Re: [Indic-texts] some problems with encoding parts of akṣaras in manuscript transcriptions

2 Apr 2018

      On Sun, Apr 01 2018, Charles Li wrote:
...
Hi Andrew! So brave to be the first person to post!
Indeed, congratulations!
...
I have also struggled in silence and darkness with those very problems
which you describe. For the first issue -- vowel signs being added and
deleted -- I do something similar, but using slightly non-canonical TEI.
I actually include the consonant inside a <subst> tag to make explicit
the fact that it's that consonant being modified. So, for example,
abhi<subst>dh<del rend="implied">a</del><add>ā</add></subst>ne
I use something quite similar in my transcriptions, e.g. for the
correction of /nti/ to /nte/ (see the image I’m trying to attach) I have
this:

<subst ana="#subst-vowel-addition"><del>न्ति</del><add>न्ते</add></subst>

The main difference to Charles’ solution is that I put the whole akṣara
into the del and add elements, which is of course not very precise.  But
for my current project I made up my mind that I would treat the
conjuncts as units that I wouldn’t split up any further.  I try to
compensate for this by adding an analysis attribute, which at least
let’s me easily query for classes of corrections/changes.

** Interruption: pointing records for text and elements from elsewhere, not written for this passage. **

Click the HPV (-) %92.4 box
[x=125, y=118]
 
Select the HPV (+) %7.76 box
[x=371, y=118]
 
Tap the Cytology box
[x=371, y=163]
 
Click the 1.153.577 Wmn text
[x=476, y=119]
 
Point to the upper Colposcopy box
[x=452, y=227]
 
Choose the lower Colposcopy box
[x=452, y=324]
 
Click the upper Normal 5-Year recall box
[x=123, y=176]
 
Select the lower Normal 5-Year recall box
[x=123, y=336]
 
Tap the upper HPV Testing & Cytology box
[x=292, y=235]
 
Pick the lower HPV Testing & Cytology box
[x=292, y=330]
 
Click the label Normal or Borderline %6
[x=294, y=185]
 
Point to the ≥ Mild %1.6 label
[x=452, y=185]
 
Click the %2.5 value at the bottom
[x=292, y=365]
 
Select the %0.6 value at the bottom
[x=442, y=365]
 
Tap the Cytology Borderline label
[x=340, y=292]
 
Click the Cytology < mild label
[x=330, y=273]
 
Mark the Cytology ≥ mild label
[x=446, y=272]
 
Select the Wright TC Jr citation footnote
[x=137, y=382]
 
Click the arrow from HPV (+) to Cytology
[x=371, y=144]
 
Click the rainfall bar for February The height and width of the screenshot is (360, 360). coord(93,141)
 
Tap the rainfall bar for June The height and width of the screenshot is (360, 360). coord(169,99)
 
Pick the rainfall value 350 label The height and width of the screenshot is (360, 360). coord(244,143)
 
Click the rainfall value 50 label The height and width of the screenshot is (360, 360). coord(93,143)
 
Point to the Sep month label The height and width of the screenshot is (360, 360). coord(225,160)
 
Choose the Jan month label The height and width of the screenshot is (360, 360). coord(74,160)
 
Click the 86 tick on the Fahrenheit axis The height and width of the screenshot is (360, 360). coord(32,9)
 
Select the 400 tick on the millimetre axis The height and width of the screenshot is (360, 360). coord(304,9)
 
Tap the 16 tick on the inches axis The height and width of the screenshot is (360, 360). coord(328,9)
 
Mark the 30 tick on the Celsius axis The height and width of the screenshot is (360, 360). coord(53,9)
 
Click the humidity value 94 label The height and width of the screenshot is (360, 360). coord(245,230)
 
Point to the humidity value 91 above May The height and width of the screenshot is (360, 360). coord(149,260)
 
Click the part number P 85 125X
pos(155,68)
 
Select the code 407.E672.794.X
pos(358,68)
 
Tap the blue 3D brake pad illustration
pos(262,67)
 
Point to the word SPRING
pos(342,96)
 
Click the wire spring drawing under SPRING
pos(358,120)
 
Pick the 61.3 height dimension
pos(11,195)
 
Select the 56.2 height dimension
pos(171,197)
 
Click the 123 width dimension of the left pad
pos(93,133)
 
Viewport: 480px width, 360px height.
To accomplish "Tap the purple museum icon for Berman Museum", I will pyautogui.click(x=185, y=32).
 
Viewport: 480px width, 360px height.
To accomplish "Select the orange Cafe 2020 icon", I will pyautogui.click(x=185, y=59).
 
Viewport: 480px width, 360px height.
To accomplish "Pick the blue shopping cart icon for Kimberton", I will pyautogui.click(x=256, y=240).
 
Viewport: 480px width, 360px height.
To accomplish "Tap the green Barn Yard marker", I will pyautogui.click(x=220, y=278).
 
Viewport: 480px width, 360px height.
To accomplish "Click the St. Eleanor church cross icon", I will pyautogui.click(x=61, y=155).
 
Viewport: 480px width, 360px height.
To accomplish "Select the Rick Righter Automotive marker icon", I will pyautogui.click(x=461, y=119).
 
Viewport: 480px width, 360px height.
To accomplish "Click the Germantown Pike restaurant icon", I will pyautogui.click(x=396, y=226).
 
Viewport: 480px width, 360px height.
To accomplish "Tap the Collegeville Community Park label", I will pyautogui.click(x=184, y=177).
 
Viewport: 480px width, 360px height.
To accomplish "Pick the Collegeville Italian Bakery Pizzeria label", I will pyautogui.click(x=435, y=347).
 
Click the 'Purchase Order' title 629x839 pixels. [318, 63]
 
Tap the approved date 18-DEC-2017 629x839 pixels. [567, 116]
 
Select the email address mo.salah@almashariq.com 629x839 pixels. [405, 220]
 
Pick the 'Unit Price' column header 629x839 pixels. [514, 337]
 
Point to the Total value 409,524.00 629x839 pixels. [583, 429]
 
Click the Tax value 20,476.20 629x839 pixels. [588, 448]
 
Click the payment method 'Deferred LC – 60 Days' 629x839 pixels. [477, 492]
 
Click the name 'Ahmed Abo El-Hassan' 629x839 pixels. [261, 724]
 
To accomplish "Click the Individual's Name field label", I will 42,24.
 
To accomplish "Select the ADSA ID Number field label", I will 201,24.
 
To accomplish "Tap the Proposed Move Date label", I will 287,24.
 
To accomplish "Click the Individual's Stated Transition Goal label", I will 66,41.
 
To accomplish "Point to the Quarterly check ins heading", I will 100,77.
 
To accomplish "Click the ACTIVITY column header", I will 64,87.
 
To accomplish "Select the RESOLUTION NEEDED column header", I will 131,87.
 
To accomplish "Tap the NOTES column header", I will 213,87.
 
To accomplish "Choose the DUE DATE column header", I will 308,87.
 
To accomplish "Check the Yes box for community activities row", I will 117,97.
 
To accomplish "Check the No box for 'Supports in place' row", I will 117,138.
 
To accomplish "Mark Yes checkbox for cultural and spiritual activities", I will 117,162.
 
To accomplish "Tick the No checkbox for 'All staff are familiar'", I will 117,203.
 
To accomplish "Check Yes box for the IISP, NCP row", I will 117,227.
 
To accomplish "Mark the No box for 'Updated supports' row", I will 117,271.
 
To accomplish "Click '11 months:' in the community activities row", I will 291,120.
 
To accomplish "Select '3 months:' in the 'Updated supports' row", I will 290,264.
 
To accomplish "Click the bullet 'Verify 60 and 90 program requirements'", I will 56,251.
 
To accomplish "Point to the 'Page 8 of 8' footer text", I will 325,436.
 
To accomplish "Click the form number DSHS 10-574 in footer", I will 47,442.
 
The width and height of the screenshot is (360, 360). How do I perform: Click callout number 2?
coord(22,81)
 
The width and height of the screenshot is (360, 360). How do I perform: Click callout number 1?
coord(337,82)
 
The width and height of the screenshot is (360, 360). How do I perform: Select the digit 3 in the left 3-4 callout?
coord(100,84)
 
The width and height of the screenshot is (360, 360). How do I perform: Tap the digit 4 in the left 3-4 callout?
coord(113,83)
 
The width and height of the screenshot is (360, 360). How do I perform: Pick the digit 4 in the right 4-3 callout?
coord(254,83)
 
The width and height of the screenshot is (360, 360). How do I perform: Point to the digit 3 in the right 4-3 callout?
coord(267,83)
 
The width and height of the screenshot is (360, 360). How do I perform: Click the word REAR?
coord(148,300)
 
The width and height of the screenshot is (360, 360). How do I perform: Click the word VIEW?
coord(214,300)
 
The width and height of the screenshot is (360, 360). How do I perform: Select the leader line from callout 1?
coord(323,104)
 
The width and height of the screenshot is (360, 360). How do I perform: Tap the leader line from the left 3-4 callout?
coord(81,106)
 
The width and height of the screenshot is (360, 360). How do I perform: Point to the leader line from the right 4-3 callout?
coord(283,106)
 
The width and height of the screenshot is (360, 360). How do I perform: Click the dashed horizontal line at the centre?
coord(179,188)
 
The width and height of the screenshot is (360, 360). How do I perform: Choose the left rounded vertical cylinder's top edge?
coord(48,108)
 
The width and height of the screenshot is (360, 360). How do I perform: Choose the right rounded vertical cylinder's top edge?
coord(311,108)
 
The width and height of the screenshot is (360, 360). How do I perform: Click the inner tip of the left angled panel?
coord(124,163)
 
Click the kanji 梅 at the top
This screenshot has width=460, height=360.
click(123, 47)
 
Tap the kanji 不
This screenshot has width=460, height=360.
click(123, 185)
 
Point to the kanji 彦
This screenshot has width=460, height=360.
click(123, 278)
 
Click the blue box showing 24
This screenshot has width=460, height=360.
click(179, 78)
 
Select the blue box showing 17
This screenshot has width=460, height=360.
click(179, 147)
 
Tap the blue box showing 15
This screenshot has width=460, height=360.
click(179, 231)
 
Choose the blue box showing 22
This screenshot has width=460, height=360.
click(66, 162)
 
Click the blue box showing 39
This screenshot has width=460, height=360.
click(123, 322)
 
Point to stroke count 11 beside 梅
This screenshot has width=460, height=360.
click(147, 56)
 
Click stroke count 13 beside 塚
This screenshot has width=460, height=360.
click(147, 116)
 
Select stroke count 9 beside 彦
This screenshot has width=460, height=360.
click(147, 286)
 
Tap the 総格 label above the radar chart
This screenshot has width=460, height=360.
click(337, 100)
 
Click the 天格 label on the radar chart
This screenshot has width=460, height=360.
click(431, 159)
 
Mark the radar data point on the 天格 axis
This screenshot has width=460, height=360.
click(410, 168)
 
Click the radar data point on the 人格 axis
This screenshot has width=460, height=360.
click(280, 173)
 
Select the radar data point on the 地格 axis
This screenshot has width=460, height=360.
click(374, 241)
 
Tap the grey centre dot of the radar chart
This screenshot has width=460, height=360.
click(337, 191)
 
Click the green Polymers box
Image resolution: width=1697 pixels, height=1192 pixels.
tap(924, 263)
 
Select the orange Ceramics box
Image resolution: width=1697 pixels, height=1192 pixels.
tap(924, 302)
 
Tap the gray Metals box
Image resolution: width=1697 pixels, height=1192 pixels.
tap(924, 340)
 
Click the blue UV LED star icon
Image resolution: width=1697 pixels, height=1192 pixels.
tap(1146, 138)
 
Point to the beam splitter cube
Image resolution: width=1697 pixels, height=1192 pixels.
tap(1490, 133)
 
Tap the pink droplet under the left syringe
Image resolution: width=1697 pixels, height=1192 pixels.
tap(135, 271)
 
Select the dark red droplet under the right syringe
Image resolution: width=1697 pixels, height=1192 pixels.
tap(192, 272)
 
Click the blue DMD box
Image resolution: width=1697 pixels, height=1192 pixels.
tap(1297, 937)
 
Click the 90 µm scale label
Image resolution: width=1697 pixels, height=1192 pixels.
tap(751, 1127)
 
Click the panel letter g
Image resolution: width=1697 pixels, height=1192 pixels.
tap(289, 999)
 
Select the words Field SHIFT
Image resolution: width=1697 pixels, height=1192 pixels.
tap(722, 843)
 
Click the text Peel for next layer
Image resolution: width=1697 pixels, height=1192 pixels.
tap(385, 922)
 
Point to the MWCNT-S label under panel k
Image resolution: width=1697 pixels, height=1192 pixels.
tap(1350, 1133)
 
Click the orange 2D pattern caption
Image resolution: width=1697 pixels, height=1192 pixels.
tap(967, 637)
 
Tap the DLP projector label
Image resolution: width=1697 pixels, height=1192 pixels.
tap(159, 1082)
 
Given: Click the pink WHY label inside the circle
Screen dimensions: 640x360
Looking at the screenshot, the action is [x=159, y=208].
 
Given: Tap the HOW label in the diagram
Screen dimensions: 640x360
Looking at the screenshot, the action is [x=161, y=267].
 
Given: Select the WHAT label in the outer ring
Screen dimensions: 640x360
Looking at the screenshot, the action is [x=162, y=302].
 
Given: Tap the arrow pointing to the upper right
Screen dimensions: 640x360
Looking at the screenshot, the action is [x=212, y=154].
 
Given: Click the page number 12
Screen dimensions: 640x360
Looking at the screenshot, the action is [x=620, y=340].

My reasons for doing this were two (and I should add that they are not
so strong that I’d like to recommend this as a general solution):

First, the transliteration would be easy from this kind of markup:

nti -> न्ति -> ন্তি -> nti

works fine.

But consider Andrew’s case of split vowel-signs, where we would have to
transliterate something like this:

ḷ<del rend="cross">o</del><add type="implicit">a</add>

What should the result look like?

ऌ्<del rend="cross">ो</del><add type="implicit">?</add>

This is not the same as the rendering problem: it seems to me the
implicit ‘a’ vowel cannot be put in the add element in certain kinds of
encoding.  So, unless I’m missing something, you would have to change
the markup to accomodate the encoding you choose: the XML would have to
change depending on whether you want to see this in an encoding that has
the implicit vowel “a” or not.  And also it’s unclear to me what the
content of the add element should be if the script has implicit vowels.
(Perhaps one will also have to fiddle with the virāma, but that usually
works out.)

One might say that this is a good reason against using this type of
encoding (not Latin-based) for analytical markup/transcriptions in the
first place.  But I have at least one case where I can’t split the vowel
signs up at all, regardless of encoding.  And this was the second reason
for me to treat conjuncts as units: in an early Bengali script, there
was a change from “o” to “ā”, by deleting the left, preceding vertical
stroke of the “o”’s sign, similar to this:

কো -> কা

I don’t see how one could describe this in any transcription scheme,
since it would mean analyzing the “o” into two components (even in the
Bengali Unicode block, the “o” vowel sign is just one point).  I saw no
way around this apart from a graphical analysis of the problem.

So I decided to just encode changes from one whole conjunct to another,
and link this up with an analysis of the type of correction/change that
was employed.  I also, like Peter, link these things to pictures when
possible so that it’s easier to see what’s going on in each individual
case.

This doesn’t solve the second problem Andrew mentioned, the “flying r”
preceded by a stringhole.  I’ve never had to encode this kind of thing,
where the phonological and graphical characteristics are inverse, and so
can’t say much about it.  Peter’s solution seems useful to me (adding
sequence attributes to make the situation clearer).  Theoretically, one
could also introduce a special character to transliterate the “flying
r”, something like this (spaces added):

mā gg<gap/>Xa ṁ  (or should it be “mā gg<gap/>aX ṁ”?)

where “X” is the “flying r”.  The drawback would of course be that the
rendering issues would be pretty hard to solve: you’d need to transform
all “X” into an “r” preceding the last cluster of consonants, plus you
would then not be able to represent the stringhole in its proper place
anymore.  But this seems like much more of a bother than dealing with
@part attributes.

I’d also be happy to hear other solutions to these two problems!

Best wihes,

--
Patrick McAllister